[begin Material for the task]
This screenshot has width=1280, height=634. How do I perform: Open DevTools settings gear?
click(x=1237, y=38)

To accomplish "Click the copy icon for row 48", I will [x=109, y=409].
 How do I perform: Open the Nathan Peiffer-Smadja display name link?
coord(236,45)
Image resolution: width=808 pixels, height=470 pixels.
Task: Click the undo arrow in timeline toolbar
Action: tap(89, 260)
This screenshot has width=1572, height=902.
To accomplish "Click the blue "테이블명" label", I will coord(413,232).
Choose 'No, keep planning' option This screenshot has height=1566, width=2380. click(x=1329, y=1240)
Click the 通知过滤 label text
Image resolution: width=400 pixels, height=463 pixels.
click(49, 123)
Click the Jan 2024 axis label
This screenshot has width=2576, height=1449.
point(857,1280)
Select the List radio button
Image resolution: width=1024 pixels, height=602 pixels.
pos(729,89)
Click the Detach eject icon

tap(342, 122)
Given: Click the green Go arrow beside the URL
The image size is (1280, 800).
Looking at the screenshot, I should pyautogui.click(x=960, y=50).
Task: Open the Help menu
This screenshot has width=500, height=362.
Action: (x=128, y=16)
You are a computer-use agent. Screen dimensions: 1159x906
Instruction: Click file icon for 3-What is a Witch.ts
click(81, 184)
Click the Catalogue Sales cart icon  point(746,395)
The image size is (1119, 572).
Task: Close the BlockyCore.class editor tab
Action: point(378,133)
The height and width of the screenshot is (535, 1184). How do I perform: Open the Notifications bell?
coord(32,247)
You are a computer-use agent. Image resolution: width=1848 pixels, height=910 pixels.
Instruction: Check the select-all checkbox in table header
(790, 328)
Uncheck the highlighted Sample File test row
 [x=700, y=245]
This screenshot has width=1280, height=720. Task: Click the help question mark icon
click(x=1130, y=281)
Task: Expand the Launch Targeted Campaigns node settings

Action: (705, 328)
[end Material for the task]
▶ Given task
Duplicate every one of the entries above, matching each line precisely.

▶ Solution to this problem
This screenshot has width=1280, height=634. How do I perform: Open DevTools settings gear?
click(x=1237, y=38)

To accomplish "Click the copy icon for row 48", I will [x=109, y=409].
 How do I perform: Open the Nathan Peiffer-Smadja display name link?
coord(236,45)
Image resolution: width=808 pixels, height=470 pixels.
Task: Click the undo arrow in timeline toolbar
Action: tap(89, 260)
This screenshot has width=1572, height=902.
To accomplish "Click the blue "테이블명" label", I will coord(413,232).
Choose 'No, keep planning' option This screenshot has height=1566, width=2380. click(x=1329, y=1240)
Click the 通知过滤 label text
Image resolution: width=400 pixels, height=463 pixels.
click(49, 123)
Click the Jan 2024 axis label
This screenshot has width=2576, height=1449.
point(857,1280)
Select the List radio button
Image resolution: width=1024 pixels, height=602 pixels.
pos(729,89)
Click the Detach eject icon

tap(342, 122)
Given: Click the green Go arrow beside the URL
The image size is (1280, 800).
Looking at the screenshot, I should pyautogui.click(x=960, y=50).
Task: Open the Help menu
This screenshot has width=500, height=362.
Action: (x=128, y=16)
You are a computer-use agent. Screen dimensions: 1159x906
Instruction: Click file icon for 3-What is a Witch.ts
click(81, 184)
Click the Catalogue Sales cart icon  point(746,395)
The image size is (1119, 572).
Task: Close the BlockyCore.class editor tab
Action: point(378,133)
The height and width of the screenshot is (535, 1184). How do I perform: Open the Notifications bell?
coord(32,247)
You are a computer-use agent. Image resolution: width=1848 pixels, height=910 pixels.
Instruction: Check the select-all checkbox in table header
(790, 328)
Uncheck the highlighted Sample File test row
 [x=700, y=245]
This screenshot has width=1280, height=720. Task: Click the help question mark icon
click(x=1130, y=281)
Task: Expand the Launch Targeted Campaigns node settings

Action: (705, 328)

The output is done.